On a purely corporeal level, Lofton is built different. Generally, basketball demands a fairly uniform set of physical parameters—it’s hard to be a successful player without some combination of exceptional height, length, or explosiveness. Conversely, Lofton’s defining quality is his density, an all-encompassing enormity that functions as the foundation of his game. Lofton may not fit within the traditional understanding of athleticism (at any given moment, he’s probably the least-bouncy and most Kirby-shaped player on the court), but he offers a special blend of nimbleness and girth; he's found ways to turn his singular, oddball body into a wonderland. 

As part of a surprisingly storied lineage of Louisiana Tech power forwards, Lofton evinces an old-school sensibility; he has made 69 unassisted shots at the rim, yet only one three-pointer. Whereas other dominant post players like Kofi Cockburn or Luka Garza simply lean against defenders until their opponent relented, Lofton introduces a touch more grace into the proceedings: he throws that ass back. Lofton has thunder in his thighs, using his posterior as a sealant and trapping his opponents on his back to prevent them from contesting his shots. His drop-steps carry a floor-clearing, seismic force, repelling defenders into irrelevancy. No player in the country has a more punishing post game. To guard Lofton is to be discarded.

Despite averaging 17.3 points and 11 rebounds per game, Lofton is undersold by his basic statistics because he only plays 26.5 minutes per game. On a per-minute basis, Lofton is the 13th-most prolific scorer and the third-busiest rebounder. Additionally, although the bulk of Lofton’s games have come against overwhelmed Conference USA teams, he’s similarly devastated high-major competition when given the chance. In the U19 World Cup Finals, he hung buckets on Victor Wembanyama, a spindly, 7’4 superhuman who is the consensus best teenage player since Lebron James. Against NC State, Lofton ravaged the Wolfpack’s big men, finishing with 36 points on 14-19 shooting; against Alabama, he collected five offensive rebounds in under 20 minutes of play. 

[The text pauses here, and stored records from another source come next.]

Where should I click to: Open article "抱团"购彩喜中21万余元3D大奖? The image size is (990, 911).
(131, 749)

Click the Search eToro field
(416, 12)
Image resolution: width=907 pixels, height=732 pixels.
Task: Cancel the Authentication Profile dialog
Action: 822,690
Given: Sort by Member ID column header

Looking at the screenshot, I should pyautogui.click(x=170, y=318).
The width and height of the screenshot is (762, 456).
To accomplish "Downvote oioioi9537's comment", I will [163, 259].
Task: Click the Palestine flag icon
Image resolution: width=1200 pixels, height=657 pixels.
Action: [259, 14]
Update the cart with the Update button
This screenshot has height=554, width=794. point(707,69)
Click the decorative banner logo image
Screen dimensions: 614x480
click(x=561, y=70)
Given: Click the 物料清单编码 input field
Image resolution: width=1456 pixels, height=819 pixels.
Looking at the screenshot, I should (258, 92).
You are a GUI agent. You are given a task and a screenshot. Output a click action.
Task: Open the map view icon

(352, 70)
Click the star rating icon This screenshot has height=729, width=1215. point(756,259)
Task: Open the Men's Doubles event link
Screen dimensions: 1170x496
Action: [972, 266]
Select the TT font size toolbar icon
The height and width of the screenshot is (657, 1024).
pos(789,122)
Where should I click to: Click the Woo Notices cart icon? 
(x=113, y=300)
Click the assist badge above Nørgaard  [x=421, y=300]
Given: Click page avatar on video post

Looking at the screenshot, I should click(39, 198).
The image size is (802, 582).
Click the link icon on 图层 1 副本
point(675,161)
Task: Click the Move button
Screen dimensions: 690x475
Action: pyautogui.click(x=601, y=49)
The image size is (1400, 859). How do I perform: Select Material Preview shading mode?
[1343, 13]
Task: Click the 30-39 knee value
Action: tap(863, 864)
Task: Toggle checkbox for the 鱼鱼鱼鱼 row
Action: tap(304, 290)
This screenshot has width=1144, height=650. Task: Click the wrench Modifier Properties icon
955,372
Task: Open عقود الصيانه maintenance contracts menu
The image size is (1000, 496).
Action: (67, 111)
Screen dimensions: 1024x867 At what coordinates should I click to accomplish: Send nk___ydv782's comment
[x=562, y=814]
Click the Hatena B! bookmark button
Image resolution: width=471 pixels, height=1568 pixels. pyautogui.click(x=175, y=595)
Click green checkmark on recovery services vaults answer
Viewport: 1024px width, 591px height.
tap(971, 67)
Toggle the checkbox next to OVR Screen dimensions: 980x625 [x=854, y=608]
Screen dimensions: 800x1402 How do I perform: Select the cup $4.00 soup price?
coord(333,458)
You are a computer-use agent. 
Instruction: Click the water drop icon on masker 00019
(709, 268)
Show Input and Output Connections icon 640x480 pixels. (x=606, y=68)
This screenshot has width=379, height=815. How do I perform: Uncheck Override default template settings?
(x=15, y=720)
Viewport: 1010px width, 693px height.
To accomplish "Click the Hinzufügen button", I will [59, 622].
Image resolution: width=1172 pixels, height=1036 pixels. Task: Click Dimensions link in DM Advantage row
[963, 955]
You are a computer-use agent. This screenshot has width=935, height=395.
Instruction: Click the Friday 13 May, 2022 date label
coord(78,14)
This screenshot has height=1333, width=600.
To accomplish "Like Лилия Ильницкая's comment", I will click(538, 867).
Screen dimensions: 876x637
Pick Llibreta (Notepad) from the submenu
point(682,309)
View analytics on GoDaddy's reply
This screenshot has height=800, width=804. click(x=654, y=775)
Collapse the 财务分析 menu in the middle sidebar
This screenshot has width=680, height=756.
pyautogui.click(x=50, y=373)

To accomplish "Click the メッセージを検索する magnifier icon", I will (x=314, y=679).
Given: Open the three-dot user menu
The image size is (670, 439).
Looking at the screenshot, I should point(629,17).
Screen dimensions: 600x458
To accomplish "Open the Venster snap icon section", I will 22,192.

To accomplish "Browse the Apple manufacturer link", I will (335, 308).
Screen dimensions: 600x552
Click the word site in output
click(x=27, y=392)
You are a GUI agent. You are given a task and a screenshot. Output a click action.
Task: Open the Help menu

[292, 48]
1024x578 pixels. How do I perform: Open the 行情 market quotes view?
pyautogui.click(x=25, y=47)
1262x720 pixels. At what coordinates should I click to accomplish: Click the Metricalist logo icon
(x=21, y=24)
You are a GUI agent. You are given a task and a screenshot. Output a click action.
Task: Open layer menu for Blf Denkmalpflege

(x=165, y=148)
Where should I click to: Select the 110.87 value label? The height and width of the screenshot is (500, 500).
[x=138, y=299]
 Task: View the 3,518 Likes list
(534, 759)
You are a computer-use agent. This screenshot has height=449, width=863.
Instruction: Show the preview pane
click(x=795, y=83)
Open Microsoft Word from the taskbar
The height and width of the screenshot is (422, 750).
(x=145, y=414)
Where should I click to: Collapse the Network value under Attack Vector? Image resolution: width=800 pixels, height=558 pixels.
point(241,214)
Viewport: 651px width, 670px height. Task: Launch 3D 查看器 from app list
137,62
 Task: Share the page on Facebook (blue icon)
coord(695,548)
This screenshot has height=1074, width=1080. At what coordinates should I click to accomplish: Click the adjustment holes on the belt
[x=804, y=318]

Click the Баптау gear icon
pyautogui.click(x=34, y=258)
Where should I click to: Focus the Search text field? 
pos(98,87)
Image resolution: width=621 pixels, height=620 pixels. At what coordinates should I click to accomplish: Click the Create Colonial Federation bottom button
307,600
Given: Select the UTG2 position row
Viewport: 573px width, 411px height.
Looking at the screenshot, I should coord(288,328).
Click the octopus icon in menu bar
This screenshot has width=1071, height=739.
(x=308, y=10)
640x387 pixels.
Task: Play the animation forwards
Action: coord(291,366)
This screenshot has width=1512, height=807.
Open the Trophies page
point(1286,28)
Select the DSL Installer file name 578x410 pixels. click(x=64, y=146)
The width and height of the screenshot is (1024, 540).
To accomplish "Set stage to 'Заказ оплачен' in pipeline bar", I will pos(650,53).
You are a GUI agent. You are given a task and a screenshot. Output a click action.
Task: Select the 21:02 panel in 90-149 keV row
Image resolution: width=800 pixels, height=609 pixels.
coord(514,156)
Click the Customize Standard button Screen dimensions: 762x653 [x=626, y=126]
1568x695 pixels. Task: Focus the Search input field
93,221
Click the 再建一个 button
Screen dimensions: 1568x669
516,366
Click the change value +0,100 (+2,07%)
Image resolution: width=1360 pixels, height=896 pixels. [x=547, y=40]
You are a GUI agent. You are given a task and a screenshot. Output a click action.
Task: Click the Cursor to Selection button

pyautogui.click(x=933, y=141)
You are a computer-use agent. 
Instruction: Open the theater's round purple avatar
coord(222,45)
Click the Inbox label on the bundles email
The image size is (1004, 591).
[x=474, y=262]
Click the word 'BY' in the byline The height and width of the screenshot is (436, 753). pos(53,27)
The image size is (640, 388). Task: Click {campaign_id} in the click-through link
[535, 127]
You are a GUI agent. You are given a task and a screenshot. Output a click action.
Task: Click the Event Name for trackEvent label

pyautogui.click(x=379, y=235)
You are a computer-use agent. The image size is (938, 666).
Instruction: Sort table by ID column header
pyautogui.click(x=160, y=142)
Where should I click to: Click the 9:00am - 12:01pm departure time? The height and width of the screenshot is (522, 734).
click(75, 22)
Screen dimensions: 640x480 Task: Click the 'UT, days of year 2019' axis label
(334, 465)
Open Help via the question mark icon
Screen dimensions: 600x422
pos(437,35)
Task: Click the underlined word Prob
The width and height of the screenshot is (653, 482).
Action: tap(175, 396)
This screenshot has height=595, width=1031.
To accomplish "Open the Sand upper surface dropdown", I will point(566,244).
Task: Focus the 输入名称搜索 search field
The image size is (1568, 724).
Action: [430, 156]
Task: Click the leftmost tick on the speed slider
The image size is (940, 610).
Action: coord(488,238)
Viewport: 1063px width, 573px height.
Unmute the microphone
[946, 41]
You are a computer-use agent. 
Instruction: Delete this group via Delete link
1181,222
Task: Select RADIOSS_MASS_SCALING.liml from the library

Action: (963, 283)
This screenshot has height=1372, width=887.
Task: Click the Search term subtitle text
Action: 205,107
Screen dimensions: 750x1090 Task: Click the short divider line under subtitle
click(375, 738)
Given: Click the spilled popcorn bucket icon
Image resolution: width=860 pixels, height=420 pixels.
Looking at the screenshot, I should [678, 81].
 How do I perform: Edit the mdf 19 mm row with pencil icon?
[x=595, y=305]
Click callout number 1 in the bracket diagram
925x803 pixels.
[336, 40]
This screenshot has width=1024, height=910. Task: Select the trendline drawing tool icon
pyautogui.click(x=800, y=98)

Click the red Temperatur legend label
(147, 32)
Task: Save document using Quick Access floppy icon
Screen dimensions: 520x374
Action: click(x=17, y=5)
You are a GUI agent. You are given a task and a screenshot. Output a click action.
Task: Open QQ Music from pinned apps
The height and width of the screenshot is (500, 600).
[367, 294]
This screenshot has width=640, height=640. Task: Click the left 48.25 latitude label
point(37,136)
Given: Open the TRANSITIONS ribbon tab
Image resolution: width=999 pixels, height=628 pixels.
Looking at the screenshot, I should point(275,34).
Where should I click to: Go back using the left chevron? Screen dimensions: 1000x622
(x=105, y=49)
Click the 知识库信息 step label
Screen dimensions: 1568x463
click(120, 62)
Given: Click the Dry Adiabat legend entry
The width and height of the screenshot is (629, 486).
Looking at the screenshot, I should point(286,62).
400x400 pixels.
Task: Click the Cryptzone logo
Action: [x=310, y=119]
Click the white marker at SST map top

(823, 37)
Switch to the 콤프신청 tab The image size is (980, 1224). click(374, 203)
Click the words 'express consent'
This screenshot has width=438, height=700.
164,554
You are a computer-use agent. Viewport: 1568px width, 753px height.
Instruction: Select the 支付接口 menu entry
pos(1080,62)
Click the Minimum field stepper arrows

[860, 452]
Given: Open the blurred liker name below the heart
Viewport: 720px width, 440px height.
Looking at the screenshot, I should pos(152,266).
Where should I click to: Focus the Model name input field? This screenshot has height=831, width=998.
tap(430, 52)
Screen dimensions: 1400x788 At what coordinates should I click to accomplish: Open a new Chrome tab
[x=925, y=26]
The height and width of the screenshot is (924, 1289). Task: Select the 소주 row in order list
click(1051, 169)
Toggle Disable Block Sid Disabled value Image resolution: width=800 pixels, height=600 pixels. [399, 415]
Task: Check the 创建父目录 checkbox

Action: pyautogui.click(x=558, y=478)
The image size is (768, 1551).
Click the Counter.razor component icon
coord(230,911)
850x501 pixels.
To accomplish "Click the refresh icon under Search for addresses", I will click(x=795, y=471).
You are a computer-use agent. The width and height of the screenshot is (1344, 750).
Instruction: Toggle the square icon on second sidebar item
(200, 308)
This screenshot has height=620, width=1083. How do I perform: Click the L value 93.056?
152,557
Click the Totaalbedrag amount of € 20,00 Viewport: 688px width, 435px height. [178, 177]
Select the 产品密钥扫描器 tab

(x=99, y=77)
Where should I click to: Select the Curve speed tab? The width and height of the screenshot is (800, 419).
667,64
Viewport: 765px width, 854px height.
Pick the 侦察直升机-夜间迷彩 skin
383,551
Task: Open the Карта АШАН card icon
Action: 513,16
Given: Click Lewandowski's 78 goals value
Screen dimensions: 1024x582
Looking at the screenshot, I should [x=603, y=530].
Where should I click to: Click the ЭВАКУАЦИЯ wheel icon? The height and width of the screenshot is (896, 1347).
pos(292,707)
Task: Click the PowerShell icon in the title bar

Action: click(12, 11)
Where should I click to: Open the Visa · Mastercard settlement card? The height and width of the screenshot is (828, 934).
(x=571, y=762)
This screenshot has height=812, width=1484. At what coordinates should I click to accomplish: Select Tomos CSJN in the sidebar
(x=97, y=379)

Even if Lofton can’t replicate the NBA careers of fellow body-positive kings like Glen “Big Baby” Davis or Luka Doncic, his dominance has revealed an inherent logical rupture that’s hidden within basketball’s evolution: guys like Lofton have been so thoroughly excised from high-level basketball that teams no longer have the capacity to contain guys like Lofton. At a time where teams have almost universally adopted a headier, more skilled approach, Lofton is a hardwood Hannibal, riding an elephant and smashing through Rome.